Saved entries

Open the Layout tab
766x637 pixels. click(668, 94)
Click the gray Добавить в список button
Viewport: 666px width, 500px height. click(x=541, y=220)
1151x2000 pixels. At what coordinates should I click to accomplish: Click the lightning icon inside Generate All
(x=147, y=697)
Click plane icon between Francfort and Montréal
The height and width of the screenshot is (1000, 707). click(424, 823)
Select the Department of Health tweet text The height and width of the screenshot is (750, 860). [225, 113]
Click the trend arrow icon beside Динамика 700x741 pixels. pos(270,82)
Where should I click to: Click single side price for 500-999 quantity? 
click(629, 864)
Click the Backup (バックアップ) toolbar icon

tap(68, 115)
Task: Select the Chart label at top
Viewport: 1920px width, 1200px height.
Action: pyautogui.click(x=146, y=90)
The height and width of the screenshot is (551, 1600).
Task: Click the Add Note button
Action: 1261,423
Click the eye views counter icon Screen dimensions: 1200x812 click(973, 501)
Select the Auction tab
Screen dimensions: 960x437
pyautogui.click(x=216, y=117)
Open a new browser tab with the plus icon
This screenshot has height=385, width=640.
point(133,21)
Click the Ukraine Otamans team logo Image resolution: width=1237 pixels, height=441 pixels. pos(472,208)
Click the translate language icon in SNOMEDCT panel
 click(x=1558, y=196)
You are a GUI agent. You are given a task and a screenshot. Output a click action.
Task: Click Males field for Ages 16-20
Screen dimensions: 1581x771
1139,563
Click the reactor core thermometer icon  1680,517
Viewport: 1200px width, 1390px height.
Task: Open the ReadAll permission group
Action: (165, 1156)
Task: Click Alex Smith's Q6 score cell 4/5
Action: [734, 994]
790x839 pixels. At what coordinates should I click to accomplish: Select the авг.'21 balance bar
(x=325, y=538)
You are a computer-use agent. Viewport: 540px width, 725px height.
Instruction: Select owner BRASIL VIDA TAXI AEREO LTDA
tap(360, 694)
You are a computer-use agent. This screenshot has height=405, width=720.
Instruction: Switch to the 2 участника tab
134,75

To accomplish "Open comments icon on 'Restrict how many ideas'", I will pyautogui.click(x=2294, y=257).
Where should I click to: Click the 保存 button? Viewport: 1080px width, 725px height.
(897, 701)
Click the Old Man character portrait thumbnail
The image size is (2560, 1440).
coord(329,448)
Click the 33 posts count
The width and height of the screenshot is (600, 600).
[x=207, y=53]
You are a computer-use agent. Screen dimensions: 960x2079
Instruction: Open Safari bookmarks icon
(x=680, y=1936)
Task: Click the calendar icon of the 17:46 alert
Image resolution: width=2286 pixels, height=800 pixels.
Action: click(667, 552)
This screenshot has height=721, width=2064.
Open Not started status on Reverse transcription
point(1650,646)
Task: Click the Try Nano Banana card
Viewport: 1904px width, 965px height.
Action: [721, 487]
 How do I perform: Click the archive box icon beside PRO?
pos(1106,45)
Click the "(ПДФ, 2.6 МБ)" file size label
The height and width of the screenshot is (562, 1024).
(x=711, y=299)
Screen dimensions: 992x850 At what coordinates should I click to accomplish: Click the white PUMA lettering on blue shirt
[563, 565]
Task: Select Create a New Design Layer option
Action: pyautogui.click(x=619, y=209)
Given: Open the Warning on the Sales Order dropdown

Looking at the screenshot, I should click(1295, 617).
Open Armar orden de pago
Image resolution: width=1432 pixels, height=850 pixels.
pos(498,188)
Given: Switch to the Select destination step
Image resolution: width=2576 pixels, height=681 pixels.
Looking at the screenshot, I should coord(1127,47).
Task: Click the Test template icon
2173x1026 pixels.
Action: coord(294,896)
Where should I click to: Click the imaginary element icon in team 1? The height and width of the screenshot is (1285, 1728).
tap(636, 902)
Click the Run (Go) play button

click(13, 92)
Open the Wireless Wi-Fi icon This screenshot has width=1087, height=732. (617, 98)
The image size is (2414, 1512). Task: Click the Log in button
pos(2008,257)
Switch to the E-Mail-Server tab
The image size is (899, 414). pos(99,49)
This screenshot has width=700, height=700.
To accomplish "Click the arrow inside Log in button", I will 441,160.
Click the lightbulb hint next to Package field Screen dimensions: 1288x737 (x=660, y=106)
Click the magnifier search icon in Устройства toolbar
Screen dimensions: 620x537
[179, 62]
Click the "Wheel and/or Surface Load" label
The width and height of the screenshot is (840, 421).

> [What is expected]: Every entry above must be reproduced exactly.

> [Exercise result]:
Open the Layout tab
766x637 pixels. click(668, 94)
Click the gray Добавить в список button
Viewport: 666px width, 500px height. click(x=541, y=220)
1151x2000 pixels. At what coordinates should I click to accomplish: Click the lightning icon inside Generate All
(x=147, y=697)
Click plane icon between Francfort and Montréal
The height and width of the screenshot is (1000, 707). click(424, 823)
Select the Department of Health tweet text The height and width of the screenshot is (750, 860). [225, 113]
Click the trend arrow icon beside Динамика 700x741 pixels. pos(270,82)
Where should I click to: Click single side price for 500-999 quantity? 
click(629, 864)
Click the Backup (バックアップ) toolbar icon

tap(68, 115)
Task: Select the Chart label at top
Viewport: 1920px width, 1200px height.
Action: pyautogui.click(x=146, y=90)
The height and width of the screenshot is (551, 1600).
Task: Click the Add Note button
Action: 1261,423
Click the eye views counter icon Screen dimensions: 1200x812 click(973, 501)
Select the Auction tab
Screen dimensions: 960x437
pyautogui.click(x=216, y=117)
Open a new browser tab with the plus icon
This screenshot has height=385, width=640.
point(133,21)
Click the Ukraine Otamans team logo Image resolution: width=1237 pixels, height=441 pixels. pos(472,208)
Click the translate language icon in SNOMEDCT panel
 click(x=1558, y=196)
You are a GUI agent. You are given a task and a screenshot. Output a click action.
Task: Click Males field for Ages 16-20
Screen dimensions: 1581x771
1139,563
Click the reactor core thermometer icon  1680,517
Viewport: 1200px width, 1390px height.
Task: Open the ReadAll permission group
Action: (165, 1156)
Task: Click Alex Smith's Q6 score cell 4/5
Action: [734, 994]
790x839 pixels. At what coordinates should I click to accomplish: Select the авг.'21 balance bar
(x=325, y=538)
You are a computer-use agent. Viewport: 540px width, 725px height.
Instruction: Select owner BRASIL VIDA TAXI AEREO LTDA
tap(360, 694)
You are a computer-use agent. This screenshot has height=405, width=720.
Instruction: Switch to the 2 участника tab
134,75

To accomplish "Open comments icon on 'Restrict how many ideas'", I will pyautogui.click(x=2294, y=257).
Where should I click to: Click the 保存 button? Viewport: 1080px width, 725px height.
(897, 701)
Click the Old Man character portrait thumbnail
The image size is (2560, 1440).
coord(329,448)
Click the 33 posts count
The width and height of the screenshot is (600, 600).
[x=207, y=53]
You are a computer-use agent. Screen dimensions: 960x2079
Instruction: Open Safari bookmarks icon
(x=680, y=1936)
Task: Click the calendar icon of the 17:46 alert
Image resolution: width=2286 pixels, height=800 pixels.
Action: click(667, 552)
This screenshot has height=721, width=2064.
Open Not started status on Reverse transcription
point(1650,646)
Task: Click the Try Nano Banana card
Viewport: 1904px width, 965px height.
Action: [721, 487]
 How do I perform: Click the archive box icon beside PRO?
pos(1106,45)
Click the "(ПДФ, 2.6 МБ)" file size label
The height and width of the screenshot is (562, 1024).
(x=711, y=299)
Screen dimensions: 992x850 At what coordinates should I click to accomplish: Click the white PUMA lettering on blue shirt
[563, 565]
Task: Select Create a New Design Layer option
Action: pyautogui.click(x=619, y=209)
Given: Open the Warning on the Sales Order dropdown

Looking at the screenshot, I should click(1295, 617).
Open Armar orden de pago
Image resolution: width=1432 pixels, height=850 pixels.
pos(498,188)
Given: Switch to the Select destination step
Image resolution: width=2576 pixels, height=681 pixels.
Looking at the screenshot, I should coord(1127,47).
Task: Click the Test template icon
2173x1026 pixels.
Action: coord(294,896)
Where should I click to: Click the imaginary element icon in team 1? The height and width of the screenshot is (1285, 1728).
tap(636, 902)
Click the Run (Go) play button

click(13, 92)
Open the Wireless Wi-Fi icon This screenshot has width=1087, height=732. (617, 98)
The image size is (2414, 1512). Task: Click the Log in button
pos(2008,257)
Switch to the E-Mail-Server tab
The image size is (899, 414). pos(99,49)
This screenshot has width=700, height=700.
To accomplish "Click the arrow inside Log in button", I will 441,160.
Click the lightbulb hint next to Package field Screen dimensions: 1288x737 (x=660, y=106)
Click the magnifier search icon in Устройства toolbar
Screen dimensions: 620x537
[179, 62]
Click the "Wheel and/or Surface Load" label
The width and height of the screenshot is (840, 421).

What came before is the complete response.